Passage provided:
Trees of any type are prohibited in the following occupancy types: assembly, board and care, detention and correctional, dormitories, educational and hotels.

Health care facilities are allowed only artificial trees with a UL listed certification.

“When showcasing a live tree in your business or home, the combination of tree dryness, electrical malfunction with lights, and poorly located heating sources can make for a deadly combination” said Prevention Chief Jeffrey Fernaays.

Follow these simple tips to ensure a happy and fire-safe holiday season:

Picking the tree

  • If you have an artificial tree, be sure it is labeled, certified or identified by the manufacturer as fire retardant.
  • Choose a tree with fresh, vibrant green needles that do not fall off when touched.

Placing the tree

  • Before placing the tree in the stand, cut 1-2 inches from the base of the trunk.
  • Make sure the tree is at least 3 feet away from any heat source, such as fireplaces, radiators, candles, heat vents or lights.
  • Make sure the tree is not blocking an exit.
  • Add water to the tree stand. Be sure to add water daily. If a fire inspector sees a tree with a large quantity of falling needles and no water, the occupant will be advised to remove the tree immediately.

Lighting the tree

  • Use lights that have the label of an independent testing laboratory, such as UL or FM approved.

Written problem 1:
Select every line of the records that contains the string "Switch". Case counts.

Extracted material:

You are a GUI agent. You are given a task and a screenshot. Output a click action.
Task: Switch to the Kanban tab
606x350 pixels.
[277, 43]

* * *

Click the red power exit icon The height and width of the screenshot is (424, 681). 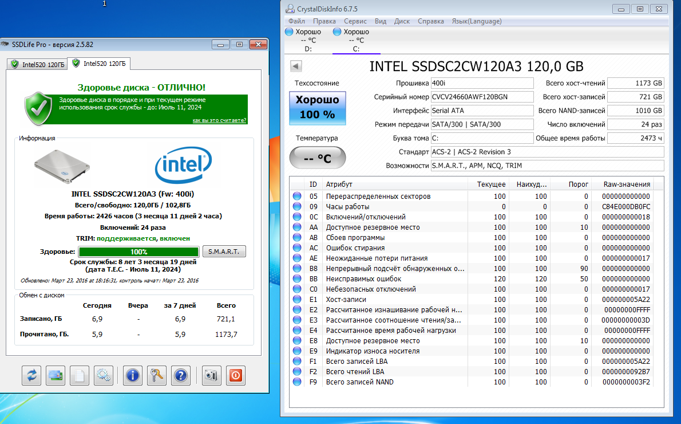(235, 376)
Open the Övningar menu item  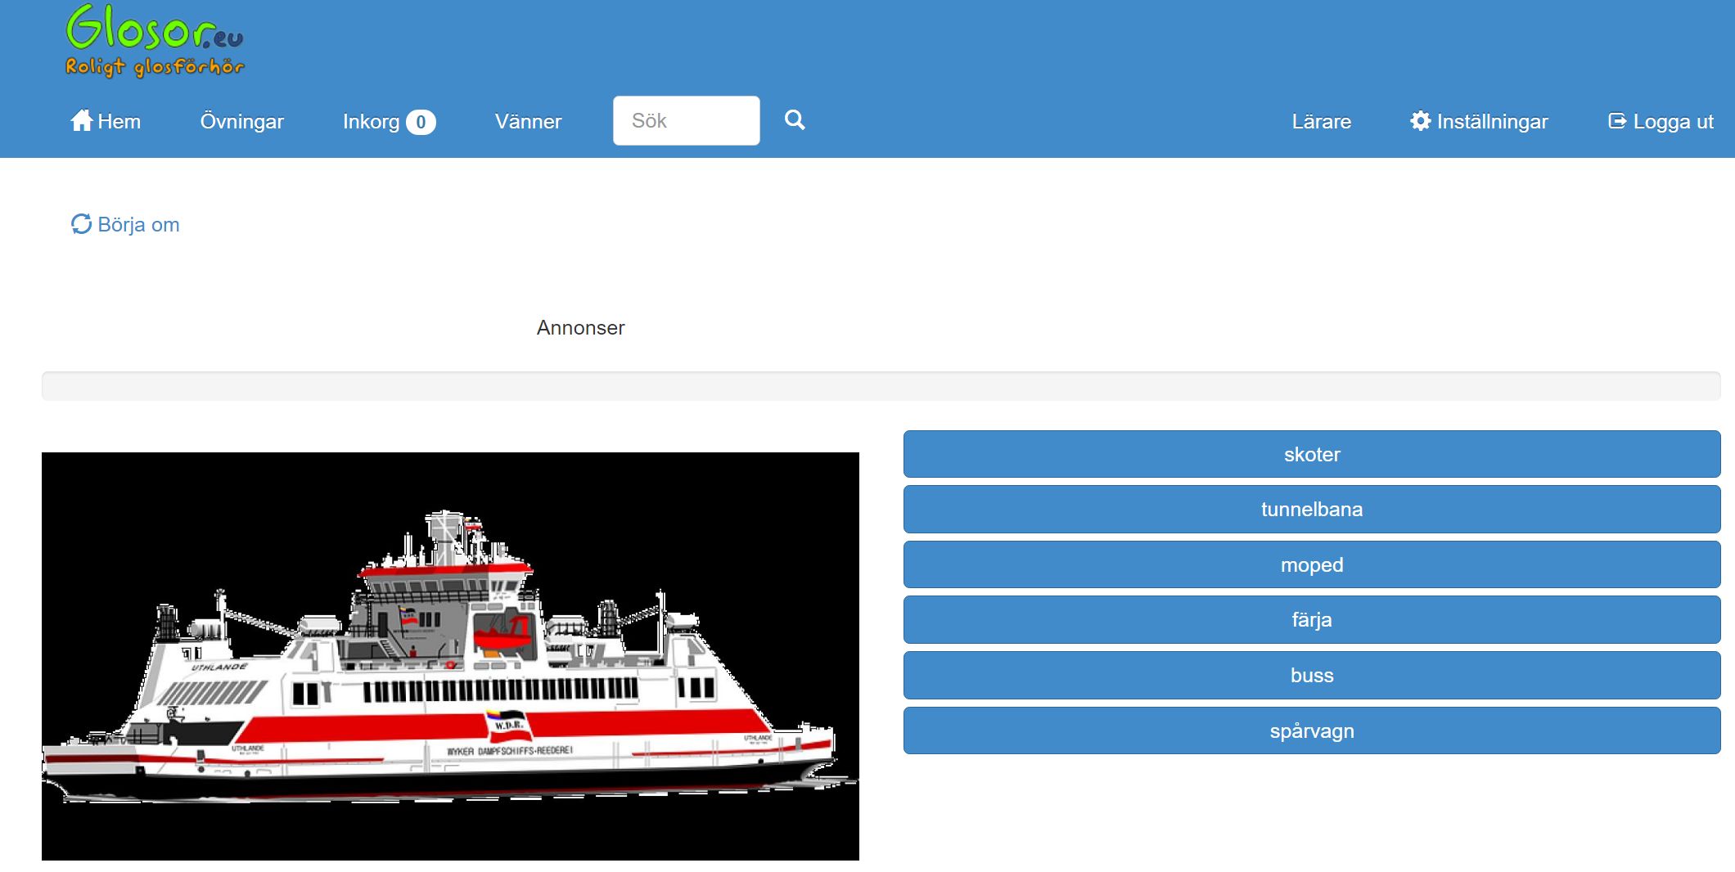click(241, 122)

--

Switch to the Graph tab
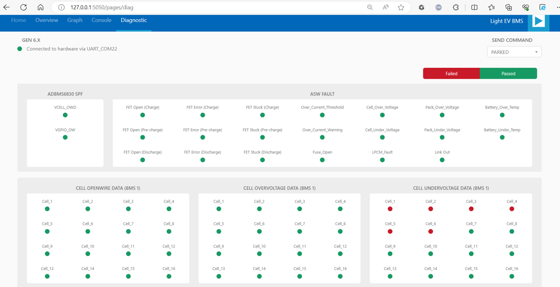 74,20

Written problem 2:
Answer these questions from the holiday tree safety notice:
(a) Which facilities are allowed only artificial trees with a UL listed certification?
(b) How much should be cut from the base of the trunk before the tree goes in the stand?
(c) How far away from any heat source must the tree be?

Task result 1:
Task: Switch to the Kanban tab
Switch to the Graph tab

Task result 2:
(a) Health care facilities
(b) 1-2 inches
(c) At least 3 feet